§ **Request**
Retype each of the following entries line for line, keeping every character unchanged.
Start of Data to process
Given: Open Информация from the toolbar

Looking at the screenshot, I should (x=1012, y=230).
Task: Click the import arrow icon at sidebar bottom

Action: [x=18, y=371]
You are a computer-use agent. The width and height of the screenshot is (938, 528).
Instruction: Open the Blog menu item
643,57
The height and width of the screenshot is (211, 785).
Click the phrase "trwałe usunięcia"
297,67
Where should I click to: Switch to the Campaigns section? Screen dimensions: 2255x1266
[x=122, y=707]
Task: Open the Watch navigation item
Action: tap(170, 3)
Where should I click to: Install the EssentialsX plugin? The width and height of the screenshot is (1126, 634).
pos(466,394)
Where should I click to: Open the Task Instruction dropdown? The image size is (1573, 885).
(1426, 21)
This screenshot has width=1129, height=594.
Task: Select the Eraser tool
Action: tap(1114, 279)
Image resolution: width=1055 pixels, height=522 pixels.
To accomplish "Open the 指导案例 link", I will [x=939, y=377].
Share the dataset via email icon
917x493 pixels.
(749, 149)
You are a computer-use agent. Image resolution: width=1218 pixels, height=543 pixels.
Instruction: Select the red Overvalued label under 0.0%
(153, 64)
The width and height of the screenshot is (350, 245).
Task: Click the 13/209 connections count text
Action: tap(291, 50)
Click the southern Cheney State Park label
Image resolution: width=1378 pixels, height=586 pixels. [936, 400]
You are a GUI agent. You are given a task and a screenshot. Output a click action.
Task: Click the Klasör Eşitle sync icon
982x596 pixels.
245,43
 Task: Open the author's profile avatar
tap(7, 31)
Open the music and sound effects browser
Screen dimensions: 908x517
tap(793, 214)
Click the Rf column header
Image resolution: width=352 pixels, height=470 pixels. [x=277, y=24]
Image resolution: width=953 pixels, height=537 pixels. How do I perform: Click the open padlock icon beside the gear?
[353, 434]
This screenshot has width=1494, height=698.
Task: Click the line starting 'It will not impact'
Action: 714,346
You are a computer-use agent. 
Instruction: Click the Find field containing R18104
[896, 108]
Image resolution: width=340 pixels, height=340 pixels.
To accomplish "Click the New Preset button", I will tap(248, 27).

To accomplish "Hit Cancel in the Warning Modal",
End of Data to process
§ **Reply to the exercise**
Given: Open Информация from the toolbar

Looking at the screenshot, I should (x=1012, y=230).
Task: Click the import arrow icon at sidebar bottom

Action: [x=18, y=371]
You are a computer-use agent. The width and height of the screenshot is (938, 528).
Instruction: Open the Blog menu item
643,57
The height and width of the screenshot is (211, 785).
Click the phrase "trwałe usunięcia"
297,67
Where should I click to: Switch to the Campaigns section? Screen dimensions: 2255x1266
[x=122, y=707]
Task: Open the Watch navigation item
Action: tap(170, 3)
Where should I click to: Install the EssentialsX plugin? The width and height of the screenshot is (1126, 634).
pos(466,394)
Where should I click to: Open the Task Instruction dropdown? The image size is (1573, 885).
(1426, 21)
This screenshot has width=1129, height=594.
Task: Select the Eraser tool
Action: tap(1114, 279)
Image resolution: width=1055 pixels, height=522 pixels.
To accomplish "Open the 指导案例 link", I will [x=939, y=377].
Share the dataset via email icon
917x493 pixels.
(749, 149)
You are a computer-use agent. Image resolution: width=1218 pixels, height=543 pixels.
Instruction: Select the red Overvalued label under 0.0%
(153, 64)
The width and height of the screenshot is (350, 245).
Task: Click the 13/209 connections count text
Action: tap(291, 50)
Click the southern Cheney State Park label
Image resolution: width=1378 pixels, height=586 pixels. [936, 400]
You are a GUI agent. You are given a task and a screenshot. Output a click action.
Task: Click the Klasör Eşitle sync icon
982x596 pixels.
245,43
 Task: Open the author's profile avatar
tap(7, 31)
Open the music and sound effects browser
Screen dimensions: 908x517
tap(793, 214)
Click the Rf column header
Image resolution: width=352 pixels, height=470 pixels. [x=277, y=24]
Image resolution: width=953 pixels, height=537 pixels. How do I perform: Click the open padlock icon beside the gear?
[353, 434]
This screenshot has width=1494, height=698.
Task: Click the line starting 'It will not impact'
Action: 714,346
You are a computer-use agent. 
Instruction: Click the Find field containing R18104
[896, 108]
Image resolution: width=340 pixels, height=340 pixels.
To accomplish "Click the New Preset button", I will tap(248, 27).

To accomplish "Hit Cancel in the Warning Modal",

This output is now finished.